**REQUIREMENT 1**. According to the meditation on Solomon, where had the Lord appeared to Solomon before appearing to him a second time?
**REQUIREMENT 2**. List every condition the Lord sets for Solomon in the promise quoted from verses 4 and 5 in the meditation on Solomon.
**REQUIREMENT 3**. Say whether each statement agrees with the meditation on Solomon, and quote the words that decide it: (a) The Lord appeared to Solomon a second time after the temple and the royal palace were finished. (b) The Lord refuses to accept the temple Solomon built. (c) The warning in verses 6 to 9 concerns Solomon alone and not his sons.

**SOURCE EXCERPT**.
14. To Solomon (3)

“God turned up” Meditations: 14 :  To Solomon (3)

1 Kings 9:1,2 When Solomon had finished building the temple of the LORD and the royal palace, and had achieved all he had desired to do, the LORD appeared to him a second time, as he had appeared to him at Gibeon.

When I watch and listen to the affairs of the human race, I am sure that there will be those who, when they face God eventually in heaven, will say, “But I didn’t know.” Yet I am equally convinced that their excuse will not be accepted because, as I have stated before in these mediations, I am sure the Lord speaks to every person, even though they are not aware that it is actually His voice that is speaking to them. They may grudgingly concede that they ‘wondered about it’, wondered if it was their conscience speaking, but ‘another voice’ suggested, ‘take no notice!’ so they didn’t. But they will be held accountable, and accountability comes in this life as well as the next.

Solomon is a tragic case. Earlier in life he had received a remarkable dream and a remarkable promise and abundant blessing had flowed as a result. He has built the Temple and a fine palace for himself and life seems settled – and then the Lord turns up again.

As the Lord speaks again to Solomon, He first of all affirms His acceptance of the Temple: “I have heard the prayer and plea you have made before me; I have consecrated this temple, which you have built, by putting my Name there forever. My eyes and my heart will always be there.” (v.3) That is really encouraging. Solomon has done the right thing. Then comes a challenge and a promise: “As for you, if you walk before me in integrity of heart and uprightness, as David your father did, and do all I command and observe my decrees and laws, I will establish your royal throne over Israel forever, as I promised David your father when I said, `You shall never fail to have a man on the throne of Israel.” (v.4,5) There it is very clearly stated: obey God and blessing will flow.

But then a sharper warning is added: “But if you or your sons turn away from me and do not observe the commands and decrees I have given you and go off to serve other gods and worship them, then I will cut off Israel from the land I have given them and will reject this temple I have consecrated for my Name. Israel will then become a byword and an object of ridicule among all peoples. And though this temple is now imposing, all who pass by will be appalled and will scoff and say, `Why has the LORD done such a thing to this land and to this temple?’ People will answer, `Because they have forsaken the LORD their God, who brought their fathers out of Egypt, and have embraced other gods, worshiping and serving them–that is why the LORD brought all this disaster on them.” (v.6-9)

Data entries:

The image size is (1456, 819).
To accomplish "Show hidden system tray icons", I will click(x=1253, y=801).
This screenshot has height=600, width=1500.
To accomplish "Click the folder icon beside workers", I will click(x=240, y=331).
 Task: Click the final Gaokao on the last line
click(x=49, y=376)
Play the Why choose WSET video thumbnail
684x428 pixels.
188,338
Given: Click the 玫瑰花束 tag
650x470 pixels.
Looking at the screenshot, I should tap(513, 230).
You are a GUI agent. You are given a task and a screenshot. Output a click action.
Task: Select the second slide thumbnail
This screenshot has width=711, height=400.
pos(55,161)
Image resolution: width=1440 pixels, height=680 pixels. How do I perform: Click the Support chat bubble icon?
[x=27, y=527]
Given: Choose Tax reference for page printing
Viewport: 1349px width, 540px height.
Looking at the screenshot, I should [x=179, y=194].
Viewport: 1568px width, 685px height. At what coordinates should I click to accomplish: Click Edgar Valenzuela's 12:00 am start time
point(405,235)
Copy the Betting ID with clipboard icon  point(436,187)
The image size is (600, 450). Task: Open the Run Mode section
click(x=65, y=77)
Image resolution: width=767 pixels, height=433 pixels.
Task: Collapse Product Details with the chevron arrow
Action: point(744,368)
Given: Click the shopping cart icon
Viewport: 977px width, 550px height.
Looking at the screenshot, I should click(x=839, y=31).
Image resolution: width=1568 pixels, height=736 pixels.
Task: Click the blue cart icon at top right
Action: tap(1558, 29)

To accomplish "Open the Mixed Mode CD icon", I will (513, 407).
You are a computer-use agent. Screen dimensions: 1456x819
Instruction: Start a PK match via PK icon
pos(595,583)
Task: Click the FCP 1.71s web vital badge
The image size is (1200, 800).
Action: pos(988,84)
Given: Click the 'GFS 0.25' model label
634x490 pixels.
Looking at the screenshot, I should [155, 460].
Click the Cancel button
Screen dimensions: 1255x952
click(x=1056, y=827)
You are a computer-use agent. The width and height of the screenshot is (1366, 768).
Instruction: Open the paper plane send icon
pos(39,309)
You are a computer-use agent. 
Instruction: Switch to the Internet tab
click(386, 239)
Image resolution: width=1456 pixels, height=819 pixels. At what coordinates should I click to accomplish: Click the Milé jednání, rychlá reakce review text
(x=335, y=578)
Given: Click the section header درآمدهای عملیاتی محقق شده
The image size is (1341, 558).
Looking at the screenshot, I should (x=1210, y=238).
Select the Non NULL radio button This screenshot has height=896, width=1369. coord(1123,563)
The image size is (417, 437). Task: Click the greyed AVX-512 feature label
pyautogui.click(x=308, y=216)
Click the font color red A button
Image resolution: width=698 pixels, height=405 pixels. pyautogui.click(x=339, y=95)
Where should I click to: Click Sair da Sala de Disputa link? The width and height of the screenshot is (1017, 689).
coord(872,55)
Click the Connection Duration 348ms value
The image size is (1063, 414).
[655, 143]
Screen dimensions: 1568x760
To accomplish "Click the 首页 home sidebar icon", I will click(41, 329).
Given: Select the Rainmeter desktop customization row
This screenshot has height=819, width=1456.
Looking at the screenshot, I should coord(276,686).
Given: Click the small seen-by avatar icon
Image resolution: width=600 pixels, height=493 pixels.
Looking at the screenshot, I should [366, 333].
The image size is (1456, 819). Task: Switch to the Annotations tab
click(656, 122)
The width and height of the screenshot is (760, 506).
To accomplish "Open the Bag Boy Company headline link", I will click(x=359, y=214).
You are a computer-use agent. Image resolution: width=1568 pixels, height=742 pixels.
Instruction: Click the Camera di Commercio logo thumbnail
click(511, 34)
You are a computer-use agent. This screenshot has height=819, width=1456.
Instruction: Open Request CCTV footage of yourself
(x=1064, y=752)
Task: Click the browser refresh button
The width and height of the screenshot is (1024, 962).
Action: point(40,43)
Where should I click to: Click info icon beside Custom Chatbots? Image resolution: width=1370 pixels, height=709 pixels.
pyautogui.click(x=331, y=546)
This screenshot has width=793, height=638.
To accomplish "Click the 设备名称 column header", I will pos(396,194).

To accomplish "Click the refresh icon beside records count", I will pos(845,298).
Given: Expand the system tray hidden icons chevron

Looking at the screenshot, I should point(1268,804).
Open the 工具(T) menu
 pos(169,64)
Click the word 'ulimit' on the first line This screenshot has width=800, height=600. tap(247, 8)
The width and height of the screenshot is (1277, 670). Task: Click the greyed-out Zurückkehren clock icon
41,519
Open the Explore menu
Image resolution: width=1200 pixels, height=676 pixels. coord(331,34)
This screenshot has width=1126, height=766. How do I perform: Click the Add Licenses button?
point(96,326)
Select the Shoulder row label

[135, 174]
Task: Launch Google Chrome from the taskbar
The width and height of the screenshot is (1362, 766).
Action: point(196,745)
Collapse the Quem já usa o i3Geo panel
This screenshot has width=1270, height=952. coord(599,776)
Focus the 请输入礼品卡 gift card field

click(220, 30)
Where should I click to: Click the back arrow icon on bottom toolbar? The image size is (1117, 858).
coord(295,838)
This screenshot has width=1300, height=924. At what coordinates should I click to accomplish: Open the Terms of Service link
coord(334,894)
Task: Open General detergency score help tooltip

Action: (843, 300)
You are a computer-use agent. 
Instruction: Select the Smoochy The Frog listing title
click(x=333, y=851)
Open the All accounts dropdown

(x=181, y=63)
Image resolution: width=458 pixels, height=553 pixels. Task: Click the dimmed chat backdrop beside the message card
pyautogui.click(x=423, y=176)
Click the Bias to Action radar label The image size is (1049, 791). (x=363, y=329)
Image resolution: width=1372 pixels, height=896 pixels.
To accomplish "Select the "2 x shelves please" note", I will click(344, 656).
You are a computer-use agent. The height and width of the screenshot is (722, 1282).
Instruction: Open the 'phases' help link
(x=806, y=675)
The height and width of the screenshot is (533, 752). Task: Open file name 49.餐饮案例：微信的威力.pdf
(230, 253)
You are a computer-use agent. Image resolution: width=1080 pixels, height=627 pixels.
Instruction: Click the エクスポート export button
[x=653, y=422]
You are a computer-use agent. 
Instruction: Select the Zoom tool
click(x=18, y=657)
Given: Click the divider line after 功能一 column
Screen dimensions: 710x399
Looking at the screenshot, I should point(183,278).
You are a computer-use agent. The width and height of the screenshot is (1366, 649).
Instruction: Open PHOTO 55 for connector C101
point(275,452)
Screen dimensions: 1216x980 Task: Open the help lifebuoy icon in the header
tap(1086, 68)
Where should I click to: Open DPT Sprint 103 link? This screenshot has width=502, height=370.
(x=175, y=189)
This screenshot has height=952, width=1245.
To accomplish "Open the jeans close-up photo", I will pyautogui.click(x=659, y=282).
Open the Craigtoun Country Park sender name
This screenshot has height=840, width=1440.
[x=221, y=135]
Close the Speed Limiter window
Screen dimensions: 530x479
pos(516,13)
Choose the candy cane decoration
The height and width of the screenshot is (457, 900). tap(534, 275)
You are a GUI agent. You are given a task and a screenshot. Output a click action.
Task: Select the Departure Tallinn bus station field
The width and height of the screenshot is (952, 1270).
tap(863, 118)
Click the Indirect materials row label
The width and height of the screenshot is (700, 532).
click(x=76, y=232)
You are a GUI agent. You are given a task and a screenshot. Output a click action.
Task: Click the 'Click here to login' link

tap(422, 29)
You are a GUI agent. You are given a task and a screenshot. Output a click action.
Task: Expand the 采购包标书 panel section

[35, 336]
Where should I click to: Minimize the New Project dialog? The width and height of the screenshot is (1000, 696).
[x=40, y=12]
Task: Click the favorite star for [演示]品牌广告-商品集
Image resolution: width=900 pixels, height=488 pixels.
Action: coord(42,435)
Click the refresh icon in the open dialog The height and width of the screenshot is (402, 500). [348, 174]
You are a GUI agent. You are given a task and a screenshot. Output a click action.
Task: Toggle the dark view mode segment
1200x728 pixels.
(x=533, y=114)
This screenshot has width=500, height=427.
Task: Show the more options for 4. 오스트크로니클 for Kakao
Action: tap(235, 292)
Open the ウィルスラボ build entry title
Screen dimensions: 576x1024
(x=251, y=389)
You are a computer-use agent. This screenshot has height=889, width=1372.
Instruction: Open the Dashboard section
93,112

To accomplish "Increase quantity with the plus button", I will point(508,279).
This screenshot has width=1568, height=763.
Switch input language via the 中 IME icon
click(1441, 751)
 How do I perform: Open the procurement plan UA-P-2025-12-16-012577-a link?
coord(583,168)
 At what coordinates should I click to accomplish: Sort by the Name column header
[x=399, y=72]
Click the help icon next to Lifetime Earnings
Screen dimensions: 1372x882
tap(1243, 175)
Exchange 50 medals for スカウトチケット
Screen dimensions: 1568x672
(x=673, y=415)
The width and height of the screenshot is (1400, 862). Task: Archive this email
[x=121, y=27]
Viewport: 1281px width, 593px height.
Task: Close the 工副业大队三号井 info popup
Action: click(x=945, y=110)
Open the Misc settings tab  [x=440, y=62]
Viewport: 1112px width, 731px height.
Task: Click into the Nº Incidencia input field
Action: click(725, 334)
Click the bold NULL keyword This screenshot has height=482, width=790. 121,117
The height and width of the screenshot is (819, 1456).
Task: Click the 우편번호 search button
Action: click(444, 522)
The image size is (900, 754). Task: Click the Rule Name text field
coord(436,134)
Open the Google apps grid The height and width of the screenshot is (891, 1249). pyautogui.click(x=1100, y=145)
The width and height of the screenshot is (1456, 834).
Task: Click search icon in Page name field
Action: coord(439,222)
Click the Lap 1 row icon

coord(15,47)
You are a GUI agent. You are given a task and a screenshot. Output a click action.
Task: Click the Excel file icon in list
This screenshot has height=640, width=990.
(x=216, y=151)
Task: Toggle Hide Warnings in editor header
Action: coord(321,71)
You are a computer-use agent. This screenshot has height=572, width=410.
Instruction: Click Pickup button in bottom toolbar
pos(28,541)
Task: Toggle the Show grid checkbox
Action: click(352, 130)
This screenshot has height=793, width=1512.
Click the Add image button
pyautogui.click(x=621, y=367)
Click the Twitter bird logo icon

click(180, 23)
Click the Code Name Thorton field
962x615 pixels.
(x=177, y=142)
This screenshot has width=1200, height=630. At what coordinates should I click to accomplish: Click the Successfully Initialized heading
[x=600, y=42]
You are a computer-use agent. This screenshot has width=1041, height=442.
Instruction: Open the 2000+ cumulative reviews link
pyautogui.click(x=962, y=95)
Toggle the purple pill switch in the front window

**ANSWER 1**. At Gibeon.

**ANSWER 2**.
- Walk before the Lord in integrity of heart and uprightness, as David his father did
- Do all the Lord commands
- Observe the Lord's decrees and laws

**ANSWER 3**.
(a) Yes: "When Solomon had finished building the temple of the LORD and the royal palace, and had achieved all he had desired to do, the LORD appeared to him a second time"
(b) No: "I have consecrated this temple, which you have built, by putting my Name there forever."
(c) No: "But if you or your sons turn away from me"